A explicação para o aumento das mortes de pinguins também pode estar no clima. O fenômeno El Niño - representa o aquecimento anormal das águas superficiais e sub-superficiais do Oceano Pacífico Equatorial - modifica as correntes marítimas também no Oceano Atlântico. Com isso, fica mais difícil de encontrar alimento.

Além disso, segundo os especialistas, as toneladas de lixo encontradas nas águas também contribuem para as mortes. Todos os anos, resíduos são despejadas nos oceanos. O material é facilmente confundido com alimento e é consumido, por engano, pelos animais. “As prefeituras limpam as praias, mas no inverno nem tanto, porque não tem procura, não tem tanta gente, tanto turista. Mas a gente está aqui o tempo todo e vê que tem muito lixo, tanto no mar quanto na praia”, diz a bióloga marinha Camila Thiesen Rigon.
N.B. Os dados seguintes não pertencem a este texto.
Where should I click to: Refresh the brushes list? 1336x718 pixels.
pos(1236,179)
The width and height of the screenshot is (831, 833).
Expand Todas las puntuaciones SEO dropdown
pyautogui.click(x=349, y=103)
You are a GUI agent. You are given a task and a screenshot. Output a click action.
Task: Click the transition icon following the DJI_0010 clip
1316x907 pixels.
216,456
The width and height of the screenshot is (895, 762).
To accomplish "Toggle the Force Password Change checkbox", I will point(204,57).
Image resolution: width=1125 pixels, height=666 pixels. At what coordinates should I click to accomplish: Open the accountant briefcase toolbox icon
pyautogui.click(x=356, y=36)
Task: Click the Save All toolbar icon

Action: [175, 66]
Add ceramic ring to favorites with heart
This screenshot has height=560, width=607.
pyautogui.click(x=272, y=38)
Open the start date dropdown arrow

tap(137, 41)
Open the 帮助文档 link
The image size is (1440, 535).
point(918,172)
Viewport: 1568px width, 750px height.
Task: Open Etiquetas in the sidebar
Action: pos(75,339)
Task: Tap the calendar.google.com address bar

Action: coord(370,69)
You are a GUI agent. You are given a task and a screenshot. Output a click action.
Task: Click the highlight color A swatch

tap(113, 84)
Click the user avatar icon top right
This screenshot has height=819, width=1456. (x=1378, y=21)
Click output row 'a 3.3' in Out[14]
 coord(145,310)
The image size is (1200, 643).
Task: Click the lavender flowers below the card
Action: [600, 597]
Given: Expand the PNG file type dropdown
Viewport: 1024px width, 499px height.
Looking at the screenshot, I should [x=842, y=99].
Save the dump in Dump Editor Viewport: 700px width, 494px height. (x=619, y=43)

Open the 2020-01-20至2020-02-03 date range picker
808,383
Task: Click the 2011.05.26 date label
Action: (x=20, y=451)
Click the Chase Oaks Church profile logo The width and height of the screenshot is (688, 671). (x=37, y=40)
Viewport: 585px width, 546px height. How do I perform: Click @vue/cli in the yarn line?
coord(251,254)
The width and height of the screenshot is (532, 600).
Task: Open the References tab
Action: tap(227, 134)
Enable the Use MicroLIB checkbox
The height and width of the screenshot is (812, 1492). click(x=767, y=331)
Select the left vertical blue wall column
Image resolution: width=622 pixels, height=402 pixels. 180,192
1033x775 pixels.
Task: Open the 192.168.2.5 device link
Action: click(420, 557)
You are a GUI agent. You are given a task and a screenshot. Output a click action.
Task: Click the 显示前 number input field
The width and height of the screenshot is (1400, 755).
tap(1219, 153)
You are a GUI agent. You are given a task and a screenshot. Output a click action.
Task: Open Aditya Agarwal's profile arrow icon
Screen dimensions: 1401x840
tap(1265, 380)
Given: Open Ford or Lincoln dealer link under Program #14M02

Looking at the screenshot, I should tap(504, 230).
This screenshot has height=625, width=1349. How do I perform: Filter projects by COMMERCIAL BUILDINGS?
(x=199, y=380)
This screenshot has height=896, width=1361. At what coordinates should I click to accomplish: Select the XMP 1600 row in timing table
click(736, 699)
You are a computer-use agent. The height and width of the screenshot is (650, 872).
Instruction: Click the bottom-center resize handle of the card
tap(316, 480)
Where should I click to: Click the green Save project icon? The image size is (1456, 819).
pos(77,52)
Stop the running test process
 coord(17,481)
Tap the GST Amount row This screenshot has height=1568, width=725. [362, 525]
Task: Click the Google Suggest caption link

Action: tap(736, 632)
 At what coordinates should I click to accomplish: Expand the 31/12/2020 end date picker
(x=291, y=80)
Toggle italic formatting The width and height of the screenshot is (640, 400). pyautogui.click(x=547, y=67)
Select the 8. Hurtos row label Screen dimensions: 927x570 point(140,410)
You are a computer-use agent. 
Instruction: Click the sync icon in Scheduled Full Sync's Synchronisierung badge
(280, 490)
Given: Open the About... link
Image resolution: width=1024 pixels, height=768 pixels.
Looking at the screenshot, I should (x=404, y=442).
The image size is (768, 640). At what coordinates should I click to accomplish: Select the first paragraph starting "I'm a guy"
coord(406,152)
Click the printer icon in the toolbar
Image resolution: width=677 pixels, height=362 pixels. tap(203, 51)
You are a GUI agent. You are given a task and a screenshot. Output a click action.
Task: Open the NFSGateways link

O que tem chamado a atenção dos pesquisadores é que a maioria dos pinguins encontrados mortos tem algum tipo de lixo no estômago, como plástico por exemplo. No ano passado, uma pesquisa constatou que 43% desses animais tinha consumido lixo. Este ano, o número passou dos 50%.

“Teve o caso de um pinguim que estava com canudo no esôfago.  Quando abrimos o estômago, não encontramos nenhum resíduo alimentar. Nem de peixe e nem de cefalópodes, que são as lulas, o que normalmente é o alimento deles. Provavelmente esse canudo estava impedindo o animal de se alimentar”, lamenta a bióloga Angélica Alves de Paula.